STATED PROBLEM. Copy out every one of the following rows word for word.

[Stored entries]
══════════════════════════════

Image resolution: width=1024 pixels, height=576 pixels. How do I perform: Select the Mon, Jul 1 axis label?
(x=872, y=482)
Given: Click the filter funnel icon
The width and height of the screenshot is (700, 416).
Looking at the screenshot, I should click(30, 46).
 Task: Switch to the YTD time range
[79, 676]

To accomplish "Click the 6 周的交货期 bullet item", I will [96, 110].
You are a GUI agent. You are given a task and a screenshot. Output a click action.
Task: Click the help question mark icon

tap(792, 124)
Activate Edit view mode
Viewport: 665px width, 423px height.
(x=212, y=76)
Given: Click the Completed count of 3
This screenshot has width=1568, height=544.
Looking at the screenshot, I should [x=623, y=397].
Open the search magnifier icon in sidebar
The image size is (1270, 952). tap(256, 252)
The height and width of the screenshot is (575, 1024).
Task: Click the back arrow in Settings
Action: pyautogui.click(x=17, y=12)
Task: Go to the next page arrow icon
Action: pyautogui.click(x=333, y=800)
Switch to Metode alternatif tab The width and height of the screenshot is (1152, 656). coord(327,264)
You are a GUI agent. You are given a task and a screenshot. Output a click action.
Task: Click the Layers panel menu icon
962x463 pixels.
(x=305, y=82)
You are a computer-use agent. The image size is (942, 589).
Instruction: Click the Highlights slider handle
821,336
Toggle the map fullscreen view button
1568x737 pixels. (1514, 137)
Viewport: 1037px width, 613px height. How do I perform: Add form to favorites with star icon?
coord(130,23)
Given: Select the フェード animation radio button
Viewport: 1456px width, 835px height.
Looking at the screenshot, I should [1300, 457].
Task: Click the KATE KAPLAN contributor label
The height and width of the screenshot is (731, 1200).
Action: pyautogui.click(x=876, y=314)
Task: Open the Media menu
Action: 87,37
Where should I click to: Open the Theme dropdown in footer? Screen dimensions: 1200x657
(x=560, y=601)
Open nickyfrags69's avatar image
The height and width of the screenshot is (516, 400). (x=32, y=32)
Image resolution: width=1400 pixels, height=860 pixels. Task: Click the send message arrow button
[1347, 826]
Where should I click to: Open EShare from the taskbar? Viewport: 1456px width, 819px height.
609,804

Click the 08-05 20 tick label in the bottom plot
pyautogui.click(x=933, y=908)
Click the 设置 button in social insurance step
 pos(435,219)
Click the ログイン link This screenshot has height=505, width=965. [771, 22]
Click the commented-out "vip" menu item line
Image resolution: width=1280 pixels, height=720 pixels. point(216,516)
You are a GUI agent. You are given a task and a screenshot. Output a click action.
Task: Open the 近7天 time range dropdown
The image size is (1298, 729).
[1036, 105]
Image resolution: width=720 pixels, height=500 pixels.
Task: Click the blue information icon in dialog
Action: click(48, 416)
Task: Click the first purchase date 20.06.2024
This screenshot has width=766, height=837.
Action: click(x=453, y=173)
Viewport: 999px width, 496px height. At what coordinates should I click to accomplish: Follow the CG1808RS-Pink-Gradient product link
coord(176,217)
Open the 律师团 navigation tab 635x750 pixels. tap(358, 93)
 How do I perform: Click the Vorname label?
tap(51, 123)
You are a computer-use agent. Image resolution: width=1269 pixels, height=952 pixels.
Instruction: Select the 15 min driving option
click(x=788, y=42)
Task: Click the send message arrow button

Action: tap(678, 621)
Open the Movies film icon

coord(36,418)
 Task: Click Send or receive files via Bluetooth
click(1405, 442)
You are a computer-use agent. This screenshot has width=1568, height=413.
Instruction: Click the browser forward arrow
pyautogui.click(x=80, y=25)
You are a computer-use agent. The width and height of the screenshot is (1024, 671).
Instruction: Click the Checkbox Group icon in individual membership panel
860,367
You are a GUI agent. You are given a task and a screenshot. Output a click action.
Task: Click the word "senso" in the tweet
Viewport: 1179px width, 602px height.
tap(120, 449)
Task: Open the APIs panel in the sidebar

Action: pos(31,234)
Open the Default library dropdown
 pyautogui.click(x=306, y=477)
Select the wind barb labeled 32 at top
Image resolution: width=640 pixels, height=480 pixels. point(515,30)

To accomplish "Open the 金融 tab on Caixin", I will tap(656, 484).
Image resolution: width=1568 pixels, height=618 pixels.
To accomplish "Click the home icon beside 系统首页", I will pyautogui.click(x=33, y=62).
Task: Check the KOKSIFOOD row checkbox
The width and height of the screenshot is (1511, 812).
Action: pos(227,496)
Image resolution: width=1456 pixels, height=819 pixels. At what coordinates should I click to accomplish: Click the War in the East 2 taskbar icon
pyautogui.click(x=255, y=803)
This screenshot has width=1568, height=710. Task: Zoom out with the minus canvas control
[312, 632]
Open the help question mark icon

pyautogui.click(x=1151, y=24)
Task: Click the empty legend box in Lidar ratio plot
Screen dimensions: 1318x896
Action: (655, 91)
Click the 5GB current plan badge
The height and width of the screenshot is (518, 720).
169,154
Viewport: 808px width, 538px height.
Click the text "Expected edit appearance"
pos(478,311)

══════════════════════════════

OUTPUT FOR THIS TASK.
Image resolution: width=1024 pixels, height=576 pixels. How do I perform: Select the Mon, Jul 1 axis label?
(x=872, y=482)
Given: Click the filter funnel icon
The width and height of the screenshot is (700, 416).
Looking at the screenshot, I should click(30, 46).
 Task: Switch to the YTD time range
[79, 676]

To accomplish "Click the 6 周的交货期 bullet item", I will [96, 110].
You are a GUI agent. You are given a task and a screenshot. Output a click action.
Task: Click the help question mark icon

tap(792, 124)
Activate Edit view mode
Viewport: 665px width, 423px height.
(x=212, y=76)
Given: Click the Completed count of 3
This screenshot has width=1568, height=544.
Looking at the screenshot, I should [x=623, y=397].
Open the search magnifier icon in sidebar
The image size is (1270, 952). tap(256, 252)
The height and width of the screenshot is (575, 1024).
Task: Click the back arrow in Settings
Action: pyautogui.click(x=17, y=12)
Task: Go to the next page arrow icon
Action: pyautogui.click(x=333, y=800)
Switch to Metode alternatif tab The width and height of the screenshot is (1152, 656). coord(327,264)
You are a GUI agent. You are given a task and a screenshot. Output a click action.
Task: Click the Layers panel menu icon
962x463 pixels.
(x=305, y=82)
You are a computer-use agent. The image size is (942, 589).
Instruction: Click the Highlights slider handle
821,336
Toggle the map fullscreen view button
1568x737 pixels. (1514, 137)
Viewport: 1037px width, 613px height. How do I perform: Add form to favorites with star icon?
coord(130,23)
Given: Select the フェード animation radio button
Viewport: 1456px width, 835px height.
Looking at the screenshot, I should [1300, 457].
Task: Click the KATE KAPLAN contributor label
The height and width of the screenshot is (731, 1200).
Action: pyautogui.click(x=876, y=314)
Task: Open the Media menu
Action: 87,37
Where should I click to: Open the Theme dropdown in footer? Screen dimensions: 1200x657
(x=560, y=601)
Open nickyfrags69's avatar image
The height and width of the screenshot is (516, 400). (x=32, y=32)
Image resolution: width=1400 pixels, height=860 pixels. Task: Click the send message arrow button
[1347, 826]
Where should I click to: Open EShare from the taskbar? Viewport: 1456px width, 819px height.
609,804

Click the 08-05 20 tick label in the bottom plot
pyautogui.click(x=933, y=908)
Click the 设置 button in social insurance step
 pos(435,219)
Click the ログイン link This screenshot has height=505, width=965. [771, 22]
Click the commented-out "vip" menu item line
Image resolution: width=1280 pixels, height=720 pixels. point(216,516)
You are a GUI agent. You are given a task and a screenshot. Output a click action.
Task: Open the 近7天 time range dropdown
The image size is (1298, 729).
[1036, 105]
Image resolution: width=720 pixels, height=500 pixels.
Task: Click the blue information icon in dialog
Action: click(48, 416)
Task: Click the first purchase date 20.06.2024
This screenshot has width=766, height=837.
Action: click(x=453, y=173)
Viewport: 999px width, 496px height. At what coordinates should I click to accomplish: Follow the CG1808RS-Pink-Gradient product link
coord(176,217)
Open the 律师团 navigation tab 635x750 pixels. tap(358, 93)
 How do I perform: Click the Vorname label?
tap(51, 123)
You are a computer-use agent. Image resolution: width=1269 pixels, height=952 pixels.
Instruction: Select the 15 min driving option
click(x=788, y=42)
Task: Click the send message arrow button

Action: tap(678, 621)
Open the Movies film icon

coord(36,418)
 Task: Click Send or receive files via Bluetooth
click(1405, 442)
You are a computer-use agent. This screenshot has width=1568, height=413.
Instruction: Click the browser forward arrow
pyautogui.click(x=80, y=25)
You are a computer-use agent. The width and height of the screenshot is (1024, 671).
Instruction: Click the Checkbox Group icon in individual membership panel
860,367
You are a GUI agent. You are given a task and a screenshot. Output a click action.
Task: Click the word "senso" in the tweet
Viewport: 1179px width, 602px height.
tap(120, 449)
Task: Open the APIs panel in the sidebar

Action: pos(31,234)
Open the Default library dropdown
 pyautogui.click(x=306, y=477)
Select the wind barb labeled 32 at top
Image resolution: width=640 pixels, height=480 pixels. point(515,30)

To accomplish "Open the 金融 tab on Caixin", I will tap(656, 484).
Image resolution: width=1568 pixels, height=618 pixels.
To accomplish "Click the home icon beside 系统首页", I will pyautogui.click(x=33, y=62).
Task: Check the KOKSIFOOD row checkbox
The width and height of the screenshot is (1511, 812).
Action: pos(227,496)
Image resolution: width=1456 pixels, height=819 pixels. At what coordinates should I click to accomplish: Click the War in the East 2 taskbar icon
pyautogui.click(x=255, y=803)
This screenshot has width=1568, height=710. Task: Zoom out with the minus canvas control
[312, 632]
Open the help question mark icon

pyautogui.click(x=1151, y=24)
Task: Click the empty legend box in Lidar ratio plot
Screen dimensions: 1318x896
Action: (655, 91)
Click the 5GB current plan badge
The height and width of the screenshot is (518, 720).
169,154
Viewport: 808px width, 538px height.
Click the text "Expected edit appearance"
pos(478,311)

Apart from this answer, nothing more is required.